▸ **WHAT YOU ARE ASKED TO DO**: Restrict the output to the lines below starting at the one that contains "Instruction: Click the pencil" and ending at the one that contains "Given: Click edit icon for row 6 巴旦", and restate them word for word, both ends included.

==== MATERIAL SHOWN

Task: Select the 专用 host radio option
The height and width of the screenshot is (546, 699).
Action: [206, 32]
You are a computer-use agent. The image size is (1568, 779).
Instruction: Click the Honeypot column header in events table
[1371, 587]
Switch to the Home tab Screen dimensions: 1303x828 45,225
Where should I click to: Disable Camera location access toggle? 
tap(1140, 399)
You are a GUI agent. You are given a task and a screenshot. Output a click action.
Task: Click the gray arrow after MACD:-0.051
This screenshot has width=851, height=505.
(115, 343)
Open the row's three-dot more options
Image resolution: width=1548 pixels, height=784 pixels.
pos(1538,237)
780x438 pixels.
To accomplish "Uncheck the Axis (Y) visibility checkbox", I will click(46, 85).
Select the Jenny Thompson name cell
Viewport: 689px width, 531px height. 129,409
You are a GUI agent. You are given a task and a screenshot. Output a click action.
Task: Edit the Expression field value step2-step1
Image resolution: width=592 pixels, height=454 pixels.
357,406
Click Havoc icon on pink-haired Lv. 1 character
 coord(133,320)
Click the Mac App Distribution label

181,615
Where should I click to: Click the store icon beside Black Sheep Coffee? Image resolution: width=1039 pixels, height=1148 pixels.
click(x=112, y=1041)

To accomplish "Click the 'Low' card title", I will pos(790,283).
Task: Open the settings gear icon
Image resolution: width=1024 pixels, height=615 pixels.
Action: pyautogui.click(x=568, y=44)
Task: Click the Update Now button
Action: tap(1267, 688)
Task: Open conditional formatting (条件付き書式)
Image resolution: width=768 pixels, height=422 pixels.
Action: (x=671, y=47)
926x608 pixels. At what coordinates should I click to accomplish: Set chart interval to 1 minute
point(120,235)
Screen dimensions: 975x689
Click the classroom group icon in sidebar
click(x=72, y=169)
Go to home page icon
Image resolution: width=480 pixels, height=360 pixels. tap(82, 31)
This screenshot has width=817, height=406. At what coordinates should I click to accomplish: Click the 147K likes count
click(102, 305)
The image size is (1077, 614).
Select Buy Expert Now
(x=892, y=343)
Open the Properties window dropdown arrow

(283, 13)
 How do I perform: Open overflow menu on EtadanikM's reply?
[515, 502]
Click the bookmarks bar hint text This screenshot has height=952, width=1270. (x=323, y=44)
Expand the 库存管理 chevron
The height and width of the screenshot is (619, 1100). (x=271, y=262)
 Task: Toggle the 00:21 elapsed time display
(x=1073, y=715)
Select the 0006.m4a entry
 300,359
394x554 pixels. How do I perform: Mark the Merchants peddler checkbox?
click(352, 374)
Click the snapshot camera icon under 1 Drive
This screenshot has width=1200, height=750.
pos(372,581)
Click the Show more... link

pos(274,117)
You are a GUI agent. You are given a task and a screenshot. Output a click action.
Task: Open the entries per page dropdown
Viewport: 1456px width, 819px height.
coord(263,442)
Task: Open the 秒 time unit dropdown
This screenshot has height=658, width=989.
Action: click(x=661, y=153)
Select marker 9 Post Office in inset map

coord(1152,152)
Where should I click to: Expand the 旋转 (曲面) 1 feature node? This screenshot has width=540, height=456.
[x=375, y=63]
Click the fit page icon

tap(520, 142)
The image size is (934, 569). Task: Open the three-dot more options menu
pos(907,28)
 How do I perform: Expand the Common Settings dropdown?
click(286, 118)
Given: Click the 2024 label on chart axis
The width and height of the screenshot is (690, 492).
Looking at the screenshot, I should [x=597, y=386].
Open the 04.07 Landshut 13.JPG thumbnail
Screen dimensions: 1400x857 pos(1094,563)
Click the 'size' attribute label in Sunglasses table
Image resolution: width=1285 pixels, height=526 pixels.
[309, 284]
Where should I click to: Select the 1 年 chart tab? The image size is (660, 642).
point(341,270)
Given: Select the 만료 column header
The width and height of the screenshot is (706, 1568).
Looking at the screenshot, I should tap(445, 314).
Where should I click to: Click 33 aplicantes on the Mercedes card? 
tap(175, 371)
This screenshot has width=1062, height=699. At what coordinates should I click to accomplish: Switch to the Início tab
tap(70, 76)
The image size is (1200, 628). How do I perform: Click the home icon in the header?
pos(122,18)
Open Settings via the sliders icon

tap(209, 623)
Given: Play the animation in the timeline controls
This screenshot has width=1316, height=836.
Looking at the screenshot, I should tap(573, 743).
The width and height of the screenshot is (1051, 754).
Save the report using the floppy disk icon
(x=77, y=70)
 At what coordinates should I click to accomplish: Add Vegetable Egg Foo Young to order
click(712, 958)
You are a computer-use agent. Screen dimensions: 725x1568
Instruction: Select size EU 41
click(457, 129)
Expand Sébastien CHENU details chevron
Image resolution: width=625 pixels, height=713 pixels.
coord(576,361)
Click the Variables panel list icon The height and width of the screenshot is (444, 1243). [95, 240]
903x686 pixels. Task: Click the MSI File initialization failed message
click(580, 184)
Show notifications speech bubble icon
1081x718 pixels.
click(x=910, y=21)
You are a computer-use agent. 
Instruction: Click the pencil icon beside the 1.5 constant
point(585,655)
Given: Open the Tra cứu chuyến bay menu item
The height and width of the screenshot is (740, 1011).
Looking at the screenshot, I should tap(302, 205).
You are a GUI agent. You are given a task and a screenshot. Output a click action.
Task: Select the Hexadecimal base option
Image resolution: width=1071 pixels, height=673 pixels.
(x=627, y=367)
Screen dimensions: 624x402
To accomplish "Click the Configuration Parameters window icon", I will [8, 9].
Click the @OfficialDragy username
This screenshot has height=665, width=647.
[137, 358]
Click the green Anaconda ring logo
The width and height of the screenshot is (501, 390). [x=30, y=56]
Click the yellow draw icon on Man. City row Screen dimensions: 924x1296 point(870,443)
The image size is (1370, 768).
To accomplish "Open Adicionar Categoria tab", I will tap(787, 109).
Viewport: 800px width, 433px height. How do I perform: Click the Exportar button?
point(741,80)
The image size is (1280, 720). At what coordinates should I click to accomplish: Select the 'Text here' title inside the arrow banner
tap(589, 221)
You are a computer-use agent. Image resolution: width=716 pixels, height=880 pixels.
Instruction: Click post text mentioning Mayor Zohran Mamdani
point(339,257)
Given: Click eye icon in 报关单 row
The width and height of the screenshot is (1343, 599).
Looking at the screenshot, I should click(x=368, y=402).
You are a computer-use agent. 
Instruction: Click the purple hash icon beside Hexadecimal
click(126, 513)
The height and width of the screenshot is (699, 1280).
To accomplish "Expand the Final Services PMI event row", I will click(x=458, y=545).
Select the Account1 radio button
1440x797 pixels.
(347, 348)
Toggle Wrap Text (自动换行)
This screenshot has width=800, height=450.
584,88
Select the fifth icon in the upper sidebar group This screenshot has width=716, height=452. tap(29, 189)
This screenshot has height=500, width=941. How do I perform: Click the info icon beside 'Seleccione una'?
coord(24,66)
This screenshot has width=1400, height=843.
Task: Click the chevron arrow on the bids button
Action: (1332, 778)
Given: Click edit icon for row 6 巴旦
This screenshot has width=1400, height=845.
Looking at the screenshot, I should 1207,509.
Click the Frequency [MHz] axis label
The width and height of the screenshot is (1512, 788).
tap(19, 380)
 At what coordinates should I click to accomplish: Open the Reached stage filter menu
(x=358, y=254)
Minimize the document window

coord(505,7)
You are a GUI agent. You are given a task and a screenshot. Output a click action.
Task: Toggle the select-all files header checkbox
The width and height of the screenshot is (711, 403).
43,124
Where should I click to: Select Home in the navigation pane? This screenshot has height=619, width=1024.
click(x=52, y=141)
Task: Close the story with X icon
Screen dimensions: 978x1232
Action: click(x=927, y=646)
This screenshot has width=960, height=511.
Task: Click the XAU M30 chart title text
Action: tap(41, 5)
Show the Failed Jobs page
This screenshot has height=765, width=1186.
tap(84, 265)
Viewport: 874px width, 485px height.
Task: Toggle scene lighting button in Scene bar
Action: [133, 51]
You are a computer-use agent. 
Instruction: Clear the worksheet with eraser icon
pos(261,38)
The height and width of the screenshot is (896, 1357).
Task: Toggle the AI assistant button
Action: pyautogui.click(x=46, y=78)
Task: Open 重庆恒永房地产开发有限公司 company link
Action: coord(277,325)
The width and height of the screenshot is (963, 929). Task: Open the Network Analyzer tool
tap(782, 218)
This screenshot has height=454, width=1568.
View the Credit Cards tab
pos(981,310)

========

▸ **ANSWER FOR THIS EXERCISE**:
Instruction: Click the pencil icon beside the 1.5 constant
point(585,655)
Given: Open the Tra cứu chuyến bay menu item
The height and width of the screenshot is (740, 1011).
Looking at the screenshot, I should tap(302, 205).
You are a GUI agent. You are given a task and a screenshot. Output a click action.
Task: Select the Hexadecimal base option
Image resolution: width=1071 pixels, height=673 pixels.
(x=627, y=367)
Screen dimensions: 624x402
To accomplish "Click the Configuration Parameters window icon", I will [8, 9].
Click the @OfficialDragy username
This screenshot has height=665, width=647.
[137, 358]
Click the green Anaconda ring logo
The width and height of the screenshot is (501, 390). [x=30, y=56]
Click the yellow draw icon on Man. City row Screen dimensions: 924x1296 point(870,443)
The image size is (1370, 768).
To accomplish "Open Adicionar Categoria tab", I will tap(787, 109).
Viewport: 800px width, 433px height. How do I perform: Click the Exportar button?
point(741,80)
The image size is (1280, 720). At what coordinates should I click to accomplish: Select the 'Text here' title inside the arrow banner
tap(589, 221)
You are a computer-use agent. Image resolution: width=716 pixels, height=880 pixels.
Instruction: Click post text mentioning Mayor Zohran Mamdani
point(339,257)
Given: Click eye icon in 报关单 row
The width and height of the screenshot is (1343, 599).
Looking at the screenshot, I should click(x=368, y=402).
You are a computer-use agent. 
Instruction: Click the purple hash icon beside Hexadecimal
click(126, 513)
The height and width of the screenshot is (699, 1280).
To accomplish "Expand the Final Services PMI event row", I will click(x=458, y=545).
Select the Account1 radio button
1440x797 pixels.
(347, 348)
Toggle Wrap Text (自动换行)
This screenshot has width=800, height=450.
584,88
Select the fifth icon in the upper sidebar group This screenshot has width=716, height=452. tap(29, 189)
This screenshot has height=500, width=941. How do I perform: Click the info icon beside 'Seleccione una'?
coord(24,66)
This screenshot has width=1400, height=843.
Task: Click the chevron arrow on the bids button
Action: (1332, 778)
Given: Click edit icon for row 6 巴旦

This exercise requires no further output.